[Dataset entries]
Content starts
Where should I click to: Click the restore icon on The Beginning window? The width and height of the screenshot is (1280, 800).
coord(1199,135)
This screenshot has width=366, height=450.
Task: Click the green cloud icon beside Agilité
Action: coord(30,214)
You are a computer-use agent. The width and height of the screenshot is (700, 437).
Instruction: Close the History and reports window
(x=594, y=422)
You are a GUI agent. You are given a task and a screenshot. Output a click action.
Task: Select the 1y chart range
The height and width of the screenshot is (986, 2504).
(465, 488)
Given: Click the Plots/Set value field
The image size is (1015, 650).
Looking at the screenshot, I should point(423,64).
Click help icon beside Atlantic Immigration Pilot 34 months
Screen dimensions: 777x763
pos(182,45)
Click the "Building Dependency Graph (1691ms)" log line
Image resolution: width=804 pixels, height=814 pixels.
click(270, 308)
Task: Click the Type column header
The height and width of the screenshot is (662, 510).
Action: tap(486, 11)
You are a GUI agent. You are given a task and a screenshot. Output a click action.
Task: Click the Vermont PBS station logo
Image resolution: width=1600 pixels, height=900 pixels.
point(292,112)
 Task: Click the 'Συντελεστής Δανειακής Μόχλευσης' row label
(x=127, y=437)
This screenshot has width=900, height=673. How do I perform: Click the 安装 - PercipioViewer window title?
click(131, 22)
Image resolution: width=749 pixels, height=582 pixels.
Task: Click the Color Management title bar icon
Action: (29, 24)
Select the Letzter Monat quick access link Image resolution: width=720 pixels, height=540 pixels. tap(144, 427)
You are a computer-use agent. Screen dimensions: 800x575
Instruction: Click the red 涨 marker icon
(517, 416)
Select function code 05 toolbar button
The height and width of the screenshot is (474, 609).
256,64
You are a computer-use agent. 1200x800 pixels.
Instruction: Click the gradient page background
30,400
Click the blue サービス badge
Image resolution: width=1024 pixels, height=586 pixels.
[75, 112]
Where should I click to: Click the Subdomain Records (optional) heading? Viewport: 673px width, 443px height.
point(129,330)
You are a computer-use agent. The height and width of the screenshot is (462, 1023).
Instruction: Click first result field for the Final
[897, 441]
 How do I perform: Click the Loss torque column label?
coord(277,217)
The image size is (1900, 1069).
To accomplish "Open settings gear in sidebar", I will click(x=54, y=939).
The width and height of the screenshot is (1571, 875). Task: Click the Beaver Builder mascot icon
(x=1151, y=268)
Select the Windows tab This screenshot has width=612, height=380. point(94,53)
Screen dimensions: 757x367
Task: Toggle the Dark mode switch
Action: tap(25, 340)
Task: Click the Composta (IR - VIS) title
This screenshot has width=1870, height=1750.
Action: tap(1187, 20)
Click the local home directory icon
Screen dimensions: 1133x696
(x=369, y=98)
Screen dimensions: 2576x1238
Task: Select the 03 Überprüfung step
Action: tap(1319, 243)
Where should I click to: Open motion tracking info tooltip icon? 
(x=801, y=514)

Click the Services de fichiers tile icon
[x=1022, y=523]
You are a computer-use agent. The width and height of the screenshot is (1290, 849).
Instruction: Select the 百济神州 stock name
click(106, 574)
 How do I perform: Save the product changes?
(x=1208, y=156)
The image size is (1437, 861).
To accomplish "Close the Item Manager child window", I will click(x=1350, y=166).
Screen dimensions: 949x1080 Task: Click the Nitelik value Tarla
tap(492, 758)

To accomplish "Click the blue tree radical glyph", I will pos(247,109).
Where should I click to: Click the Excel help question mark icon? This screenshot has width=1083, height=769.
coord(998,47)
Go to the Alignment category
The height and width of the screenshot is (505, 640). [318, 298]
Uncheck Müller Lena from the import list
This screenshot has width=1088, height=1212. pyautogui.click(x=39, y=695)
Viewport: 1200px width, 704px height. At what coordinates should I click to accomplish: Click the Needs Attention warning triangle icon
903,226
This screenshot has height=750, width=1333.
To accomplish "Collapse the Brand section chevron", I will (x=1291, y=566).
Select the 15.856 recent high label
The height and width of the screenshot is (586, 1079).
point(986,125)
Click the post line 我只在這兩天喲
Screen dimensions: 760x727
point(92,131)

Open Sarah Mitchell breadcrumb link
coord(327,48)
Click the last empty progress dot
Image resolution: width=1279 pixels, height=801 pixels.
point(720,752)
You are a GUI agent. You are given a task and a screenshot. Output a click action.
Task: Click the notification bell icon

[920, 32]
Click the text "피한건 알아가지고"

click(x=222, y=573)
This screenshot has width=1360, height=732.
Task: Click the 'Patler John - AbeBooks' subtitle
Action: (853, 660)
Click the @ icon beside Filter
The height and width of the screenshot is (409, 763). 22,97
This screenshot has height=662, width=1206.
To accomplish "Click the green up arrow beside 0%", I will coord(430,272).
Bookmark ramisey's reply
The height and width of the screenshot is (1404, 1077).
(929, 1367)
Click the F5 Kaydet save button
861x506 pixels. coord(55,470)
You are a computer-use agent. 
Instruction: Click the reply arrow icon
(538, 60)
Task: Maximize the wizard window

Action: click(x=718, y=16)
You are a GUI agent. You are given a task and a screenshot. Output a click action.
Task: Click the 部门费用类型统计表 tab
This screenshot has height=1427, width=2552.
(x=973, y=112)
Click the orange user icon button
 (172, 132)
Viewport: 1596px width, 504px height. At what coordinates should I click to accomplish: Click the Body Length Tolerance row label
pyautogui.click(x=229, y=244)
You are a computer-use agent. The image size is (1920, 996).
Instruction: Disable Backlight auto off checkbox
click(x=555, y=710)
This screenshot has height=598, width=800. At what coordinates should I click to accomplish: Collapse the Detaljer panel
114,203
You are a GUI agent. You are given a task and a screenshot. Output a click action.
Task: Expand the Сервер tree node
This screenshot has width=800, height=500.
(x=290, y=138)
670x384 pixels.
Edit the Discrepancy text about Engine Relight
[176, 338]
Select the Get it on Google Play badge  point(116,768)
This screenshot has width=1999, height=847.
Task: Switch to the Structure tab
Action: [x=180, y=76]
Content ends
WHAT YOU ARE ASKED TO DO => Nothing but a number should be given: how many lines in the records hold the word "tree".

SOLUTION BELOW => 2